▶ **Given passage**:
======

How would I graph the top half of a circle with only a y=... equation? Is it possible?

Question

I've been playing around with normal trigonometry making circles and waves. I make circles like this:

$y = \cos(t)$

$t \in [0,2\pi)$

$x = \sin(t)$

Simple. I was wondering, could I graph the top half of a circle ONLY using $x$, and graphing by $y$? As in something like

$y=\cos(x+\sin(x))$

Which I understand doesn't work. Something that would make a wave, but have it warped like the top/bottom half of a circle If you could give me an equation with reasoning, or a answer of why it wouldn't work, that would be great! Thanks!

Answer 1

$\DeclareMathOperator{\Asin}{Arcsin}$You've got a good answer in the comments, but in the spirit of your question: The equation $$ x = \sin t,\quad -1 \leq x \leq 1, $$ can be written $$ t = \Asin x,\quad -\pi/2 \leq t \leq \pi/2. $$ This principal branch of arcsine satisfies $\sin(\Asin x) = x$ for $-1 \leq x \leq 1$.

Substituting into $y = \cos t$ and using $$ \cos t = \sqrt{1 - \sin^{2}t},\quad -\pi/2 \leq t \leq \pi/2, $$ gives $$ y = \cos(\Asin x) = \sqrt{1 - x^{2}},\quad -1 \leq x \leq 1. $$

======

▶ **Record excerpts**:
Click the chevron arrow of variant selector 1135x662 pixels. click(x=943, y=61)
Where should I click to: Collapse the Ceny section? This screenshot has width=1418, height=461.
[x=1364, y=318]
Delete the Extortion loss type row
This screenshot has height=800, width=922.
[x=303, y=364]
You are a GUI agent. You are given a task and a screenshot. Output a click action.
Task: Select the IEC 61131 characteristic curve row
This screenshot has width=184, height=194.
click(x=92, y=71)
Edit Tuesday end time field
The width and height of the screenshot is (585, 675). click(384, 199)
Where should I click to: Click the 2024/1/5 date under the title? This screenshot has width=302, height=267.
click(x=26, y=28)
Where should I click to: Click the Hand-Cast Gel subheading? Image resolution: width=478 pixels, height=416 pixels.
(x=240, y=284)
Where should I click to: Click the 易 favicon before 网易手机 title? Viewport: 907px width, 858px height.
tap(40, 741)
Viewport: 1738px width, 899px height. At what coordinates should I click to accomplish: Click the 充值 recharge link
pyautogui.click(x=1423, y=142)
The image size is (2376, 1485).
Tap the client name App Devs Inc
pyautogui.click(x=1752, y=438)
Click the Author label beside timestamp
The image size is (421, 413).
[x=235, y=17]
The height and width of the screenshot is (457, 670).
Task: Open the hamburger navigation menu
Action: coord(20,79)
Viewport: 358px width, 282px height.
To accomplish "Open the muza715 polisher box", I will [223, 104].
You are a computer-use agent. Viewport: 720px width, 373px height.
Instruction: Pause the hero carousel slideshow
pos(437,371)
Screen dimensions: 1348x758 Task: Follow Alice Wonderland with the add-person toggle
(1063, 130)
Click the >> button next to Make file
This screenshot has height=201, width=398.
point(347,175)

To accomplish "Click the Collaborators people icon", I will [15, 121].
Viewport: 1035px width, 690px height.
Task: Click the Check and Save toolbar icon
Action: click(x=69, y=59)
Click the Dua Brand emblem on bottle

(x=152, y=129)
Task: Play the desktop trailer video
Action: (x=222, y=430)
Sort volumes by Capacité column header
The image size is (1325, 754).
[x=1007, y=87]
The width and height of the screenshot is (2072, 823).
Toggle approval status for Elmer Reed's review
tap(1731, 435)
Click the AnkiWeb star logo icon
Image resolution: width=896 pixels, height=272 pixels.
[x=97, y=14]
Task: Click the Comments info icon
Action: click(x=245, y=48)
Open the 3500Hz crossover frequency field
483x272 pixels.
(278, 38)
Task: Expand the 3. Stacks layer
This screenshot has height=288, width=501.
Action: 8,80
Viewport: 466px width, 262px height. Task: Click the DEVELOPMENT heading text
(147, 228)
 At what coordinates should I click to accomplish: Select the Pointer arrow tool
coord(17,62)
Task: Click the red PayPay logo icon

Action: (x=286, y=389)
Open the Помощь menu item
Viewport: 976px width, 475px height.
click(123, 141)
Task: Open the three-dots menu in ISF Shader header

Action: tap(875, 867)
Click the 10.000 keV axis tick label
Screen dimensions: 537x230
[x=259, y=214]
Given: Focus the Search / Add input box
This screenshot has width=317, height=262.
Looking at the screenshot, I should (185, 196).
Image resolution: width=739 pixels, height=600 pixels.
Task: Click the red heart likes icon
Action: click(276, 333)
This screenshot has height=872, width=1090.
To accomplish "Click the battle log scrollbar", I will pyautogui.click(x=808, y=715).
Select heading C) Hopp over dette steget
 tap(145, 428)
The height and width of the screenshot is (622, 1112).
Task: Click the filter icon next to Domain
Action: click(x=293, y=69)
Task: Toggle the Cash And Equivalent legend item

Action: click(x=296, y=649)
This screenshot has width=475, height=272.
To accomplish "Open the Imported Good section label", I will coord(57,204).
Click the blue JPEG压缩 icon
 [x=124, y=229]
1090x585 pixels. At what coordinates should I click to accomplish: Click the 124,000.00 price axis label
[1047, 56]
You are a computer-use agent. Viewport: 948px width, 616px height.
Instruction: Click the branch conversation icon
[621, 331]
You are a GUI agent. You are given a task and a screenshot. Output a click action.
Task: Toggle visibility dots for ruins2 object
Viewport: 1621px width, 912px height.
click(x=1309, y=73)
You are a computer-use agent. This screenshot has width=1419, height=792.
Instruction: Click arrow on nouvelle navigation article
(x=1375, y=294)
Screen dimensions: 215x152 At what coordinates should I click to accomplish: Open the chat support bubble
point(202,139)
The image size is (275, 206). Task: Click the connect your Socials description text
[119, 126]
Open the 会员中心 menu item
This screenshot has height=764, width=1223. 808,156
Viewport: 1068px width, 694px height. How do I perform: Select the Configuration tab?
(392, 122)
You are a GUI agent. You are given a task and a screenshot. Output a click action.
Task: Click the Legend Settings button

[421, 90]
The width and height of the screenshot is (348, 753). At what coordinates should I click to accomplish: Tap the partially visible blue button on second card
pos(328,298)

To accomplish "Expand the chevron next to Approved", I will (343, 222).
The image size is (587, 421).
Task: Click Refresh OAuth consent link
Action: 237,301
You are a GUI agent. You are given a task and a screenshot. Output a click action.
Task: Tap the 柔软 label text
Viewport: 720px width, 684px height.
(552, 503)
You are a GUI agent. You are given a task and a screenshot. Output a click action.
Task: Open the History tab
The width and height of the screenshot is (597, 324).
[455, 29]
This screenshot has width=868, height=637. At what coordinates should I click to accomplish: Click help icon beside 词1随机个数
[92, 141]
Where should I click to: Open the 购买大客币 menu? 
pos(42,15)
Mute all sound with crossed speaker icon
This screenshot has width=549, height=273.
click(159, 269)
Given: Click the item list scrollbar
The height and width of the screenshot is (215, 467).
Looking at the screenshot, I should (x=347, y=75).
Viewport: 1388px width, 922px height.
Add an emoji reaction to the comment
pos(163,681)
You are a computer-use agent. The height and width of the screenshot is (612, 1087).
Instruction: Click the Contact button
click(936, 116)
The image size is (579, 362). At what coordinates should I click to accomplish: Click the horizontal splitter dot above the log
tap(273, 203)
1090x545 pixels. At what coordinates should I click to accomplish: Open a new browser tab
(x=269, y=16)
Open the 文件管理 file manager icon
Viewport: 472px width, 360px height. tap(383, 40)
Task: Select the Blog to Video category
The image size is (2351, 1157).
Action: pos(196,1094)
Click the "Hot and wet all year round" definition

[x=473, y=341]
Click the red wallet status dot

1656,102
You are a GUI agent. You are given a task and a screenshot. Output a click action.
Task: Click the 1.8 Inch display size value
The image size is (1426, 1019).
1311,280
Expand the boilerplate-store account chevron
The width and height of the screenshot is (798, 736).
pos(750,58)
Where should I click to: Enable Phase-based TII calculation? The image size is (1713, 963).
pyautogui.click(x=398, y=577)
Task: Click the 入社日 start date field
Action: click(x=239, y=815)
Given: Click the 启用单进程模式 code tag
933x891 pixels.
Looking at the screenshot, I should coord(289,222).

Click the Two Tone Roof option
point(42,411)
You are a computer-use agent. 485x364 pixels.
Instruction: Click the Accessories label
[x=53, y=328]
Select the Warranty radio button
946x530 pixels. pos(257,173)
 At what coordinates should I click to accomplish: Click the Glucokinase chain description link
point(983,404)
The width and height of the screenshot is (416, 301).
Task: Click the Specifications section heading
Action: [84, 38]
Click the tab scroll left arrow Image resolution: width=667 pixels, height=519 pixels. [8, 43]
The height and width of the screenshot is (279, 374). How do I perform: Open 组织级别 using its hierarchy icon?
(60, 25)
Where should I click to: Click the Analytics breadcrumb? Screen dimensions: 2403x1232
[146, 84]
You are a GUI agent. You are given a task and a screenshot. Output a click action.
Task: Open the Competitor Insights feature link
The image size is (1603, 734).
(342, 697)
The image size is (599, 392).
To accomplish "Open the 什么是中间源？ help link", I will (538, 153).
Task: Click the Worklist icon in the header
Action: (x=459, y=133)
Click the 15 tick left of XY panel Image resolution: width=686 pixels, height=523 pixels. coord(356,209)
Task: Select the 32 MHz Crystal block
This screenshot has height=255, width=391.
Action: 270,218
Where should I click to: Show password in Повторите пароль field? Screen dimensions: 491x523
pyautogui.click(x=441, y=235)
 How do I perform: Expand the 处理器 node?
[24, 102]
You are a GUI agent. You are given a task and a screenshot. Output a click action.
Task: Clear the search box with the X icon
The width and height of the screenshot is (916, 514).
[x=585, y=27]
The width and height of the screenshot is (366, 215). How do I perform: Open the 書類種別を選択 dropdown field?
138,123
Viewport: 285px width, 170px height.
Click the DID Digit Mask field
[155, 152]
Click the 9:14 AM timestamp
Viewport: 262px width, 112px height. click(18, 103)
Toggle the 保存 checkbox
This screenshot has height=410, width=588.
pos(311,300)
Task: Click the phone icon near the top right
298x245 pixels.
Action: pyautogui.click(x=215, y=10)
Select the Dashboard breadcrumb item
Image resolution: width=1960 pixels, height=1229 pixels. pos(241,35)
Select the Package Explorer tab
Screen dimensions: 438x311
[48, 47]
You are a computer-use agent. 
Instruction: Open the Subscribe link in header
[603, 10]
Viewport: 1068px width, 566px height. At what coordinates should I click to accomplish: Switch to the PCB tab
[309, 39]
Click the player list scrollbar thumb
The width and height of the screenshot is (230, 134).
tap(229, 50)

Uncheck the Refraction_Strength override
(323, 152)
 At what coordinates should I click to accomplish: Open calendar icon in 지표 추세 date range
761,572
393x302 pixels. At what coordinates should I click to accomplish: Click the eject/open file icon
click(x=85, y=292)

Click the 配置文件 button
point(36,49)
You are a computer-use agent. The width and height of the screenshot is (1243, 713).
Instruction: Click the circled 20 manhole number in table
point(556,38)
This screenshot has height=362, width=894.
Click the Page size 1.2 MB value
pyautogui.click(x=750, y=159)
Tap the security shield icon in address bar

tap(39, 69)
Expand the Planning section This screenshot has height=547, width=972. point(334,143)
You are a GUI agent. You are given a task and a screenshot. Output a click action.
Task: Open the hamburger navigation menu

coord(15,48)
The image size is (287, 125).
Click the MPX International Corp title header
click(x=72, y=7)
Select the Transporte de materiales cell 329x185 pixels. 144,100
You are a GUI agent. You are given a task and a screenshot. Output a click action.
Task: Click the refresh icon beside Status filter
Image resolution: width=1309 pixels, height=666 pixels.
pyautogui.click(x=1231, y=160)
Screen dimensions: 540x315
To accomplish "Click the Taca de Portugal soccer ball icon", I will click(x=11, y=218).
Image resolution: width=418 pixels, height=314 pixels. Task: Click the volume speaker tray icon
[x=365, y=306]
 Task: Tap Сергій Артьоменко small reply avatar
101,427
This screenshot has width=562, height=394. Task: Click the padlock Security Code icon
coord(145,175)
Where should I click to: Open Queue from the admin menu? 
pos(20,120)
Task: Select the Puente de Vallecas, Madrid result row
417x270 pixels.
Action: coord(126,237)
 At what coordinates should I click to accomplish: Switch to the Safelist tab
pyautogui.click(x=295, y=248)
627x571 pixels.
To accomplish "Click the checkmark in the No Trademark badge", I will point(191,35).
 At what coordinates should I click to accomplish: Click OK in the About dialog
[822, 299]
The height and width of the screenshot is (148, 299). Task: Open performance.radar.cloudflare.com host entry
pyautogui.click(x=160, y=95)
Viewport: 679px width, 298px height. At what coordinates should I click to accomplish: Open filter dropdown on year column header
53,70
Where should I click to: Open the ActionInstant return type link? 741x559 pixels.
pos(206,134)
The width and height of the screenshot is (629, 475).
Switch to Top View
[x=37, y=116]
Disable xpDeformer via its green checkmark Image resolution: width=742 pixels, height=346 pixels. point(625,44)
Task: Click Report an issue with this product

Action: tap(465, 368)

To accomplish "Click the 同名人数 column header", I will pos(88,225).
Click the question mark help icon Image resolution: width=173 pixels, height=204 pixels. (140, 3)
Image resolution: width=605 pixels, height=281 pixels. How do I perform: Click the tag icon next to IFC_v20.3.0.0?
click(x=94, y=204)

======

In the circle-graphing thread, list in order every formula that the asker writes on a line by itself in the question.

▶ **Solution for this problem**:
y = cos(t)
t ∈ [0, 2π)
x = sin(t)
y = cos(x + sin(x))